The Adjusted EBITDA guidance, assumes the next:
- We’ll proceed to advance our current Therapeutic assets
- No additional revenue from recent strategic partnerships
- No savings incurred from cost reduction initiatives, resembling those related to the evaluation of opting-in or out of our GSK programs, out-licensing or partnering on our therapeutic programs or other internal operating cost reductions
Adjusted EBITDA is our greatest proxy for money burn and we don’t assume the sale of any equity under our At-the-Market Sales program with Cowen and Company, LLC (the “ATM Program”).
Conference Call Webcast Information
23andMe will host a conference call at 4:30 p.m. Eastern Time on Thursday, May 25, 2023 to debate the financial results for the complete 12 months and Q4 FY2023 and report on business progress. The webcast could be accessed on the day of the event at https://investors.23andme.com/news-events/events-presentations. A webcast replay can be available at the identical address for a limited time inside 24 hours after the event.
About 23andMe
23andMe is a genetics-led consumer healthcare and therapeutics company empowering a healthier future.

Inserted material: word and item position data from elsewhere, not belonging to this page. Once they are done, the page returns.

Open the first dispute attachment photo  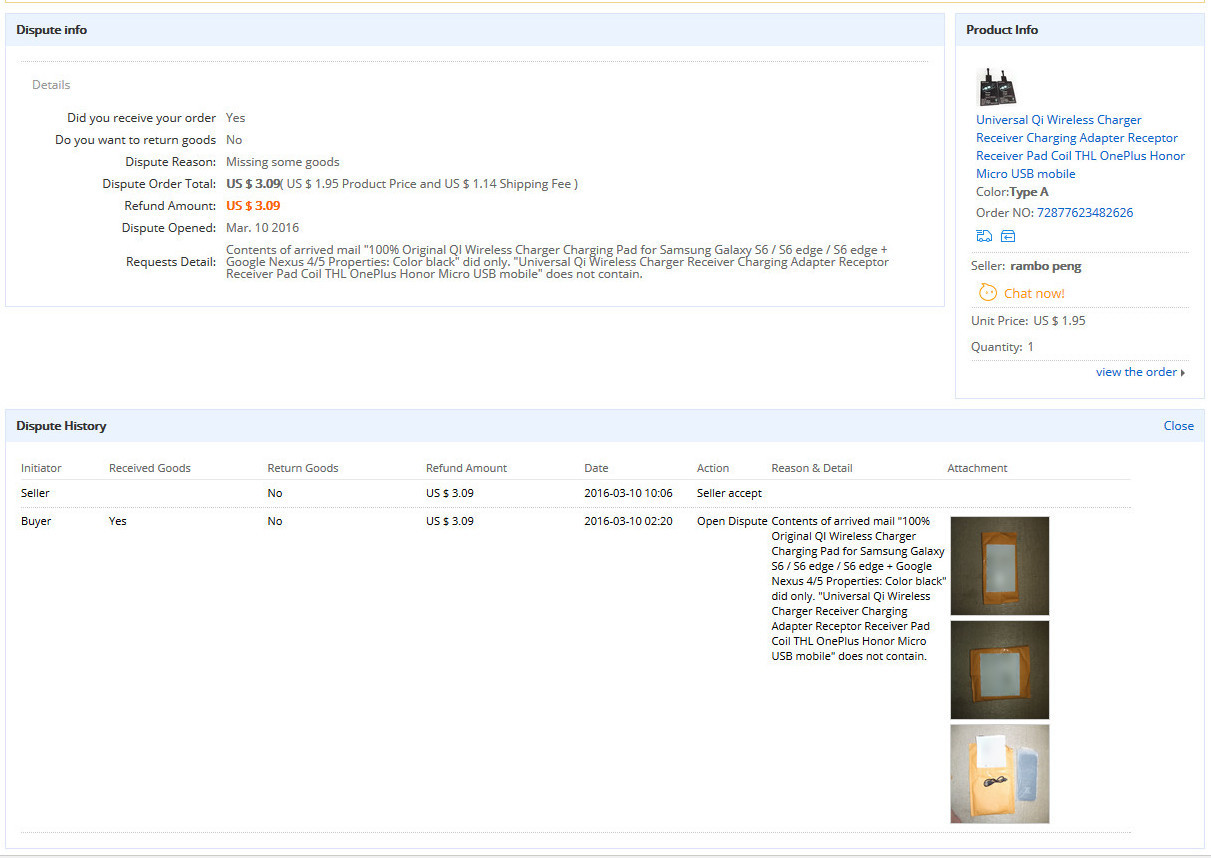point(999,566)
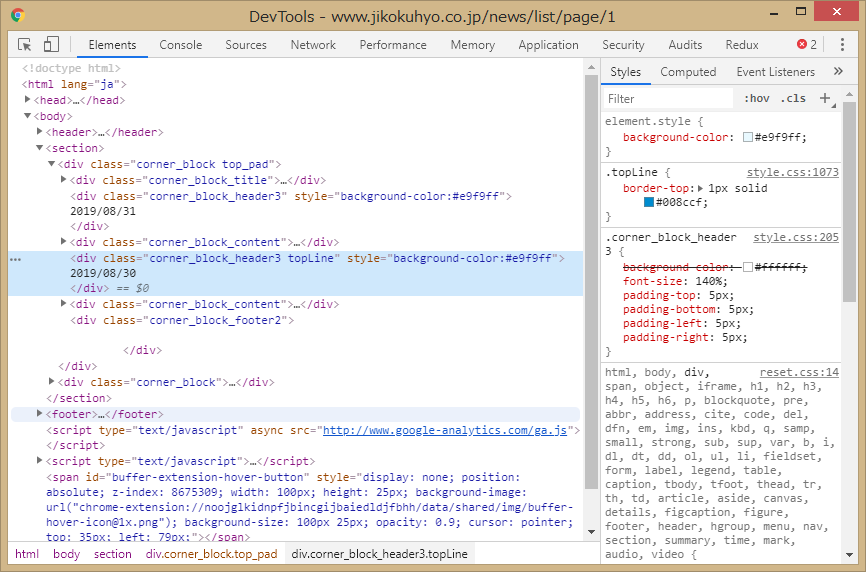Screen dimensions: 866x572
Task: Toggle the :hov element state panel
Action: point(757,99)
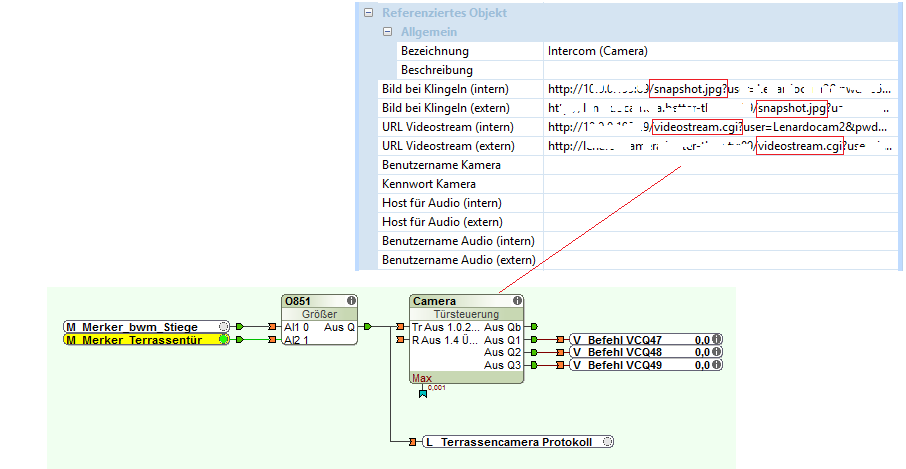Click the M_Merker_bwm_Stiege status circle
The image size is (906, 469).
click(x=224, y=326)
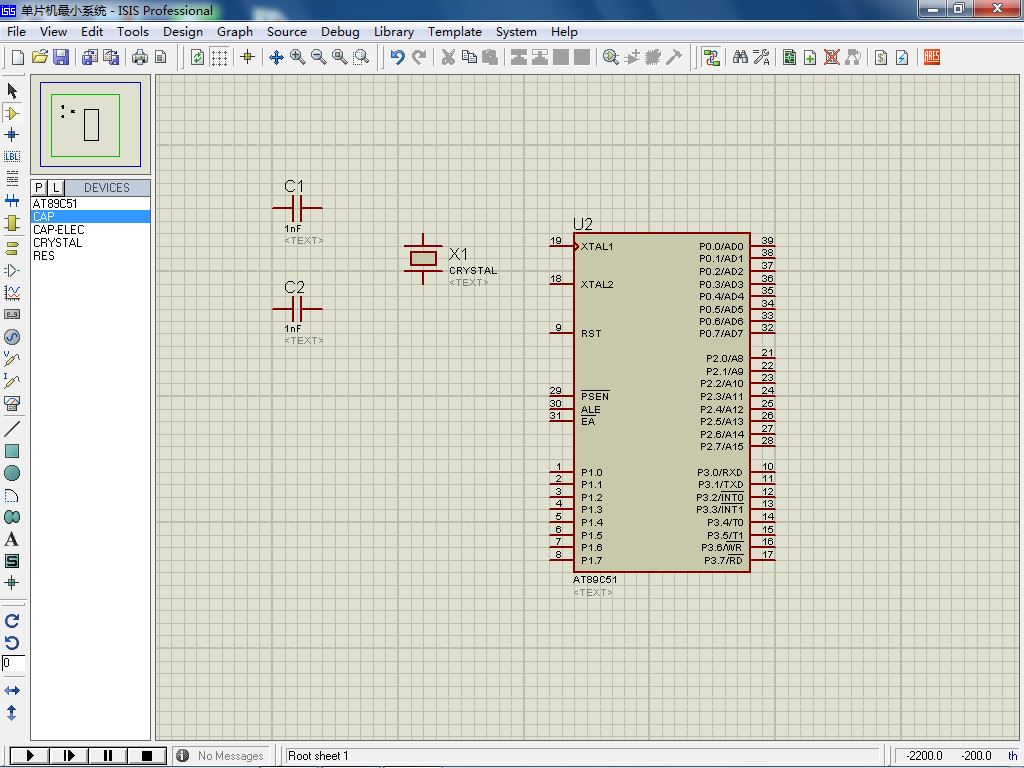Click the Rotate Clockwise icon
1024x768 pixels.
[x=12, y=621]
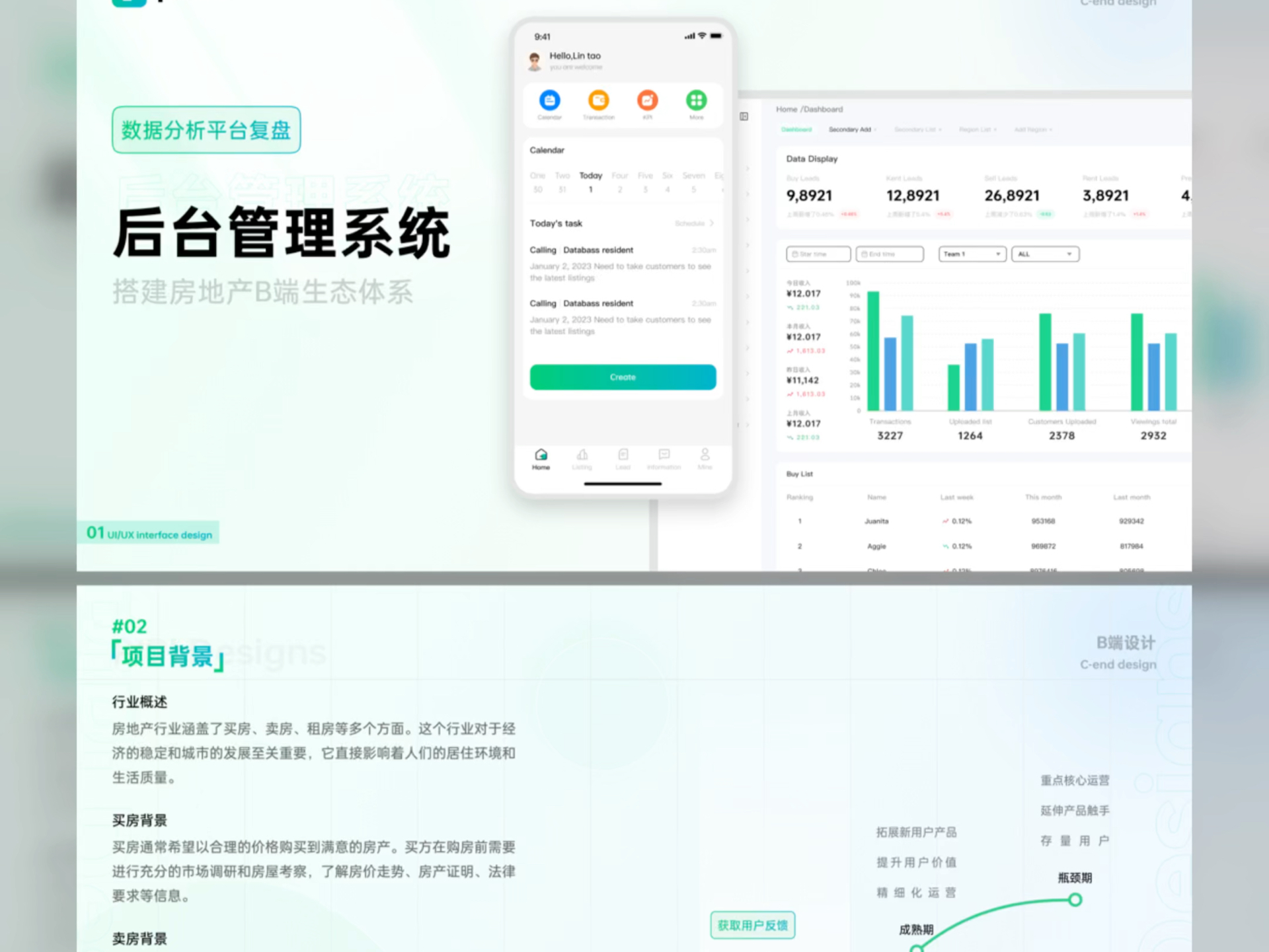Viewport: 1269px width, 952px height.
Task: Select the Mine tab in bottom navigation bar
Action: (x=703, y=458)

For more information, please visit investors.23andme.com.
Additional Information
This press release shall not constitute a suggestion to sell or a solicitation of a suggestion to purchase any of the securities, nor shall there be any sale of those securities, in any state or jurisdiction during which such a suggestion, solicitation or sale can be illegal prior to registration or qualification under the securities laws of any such state or jurisdiction.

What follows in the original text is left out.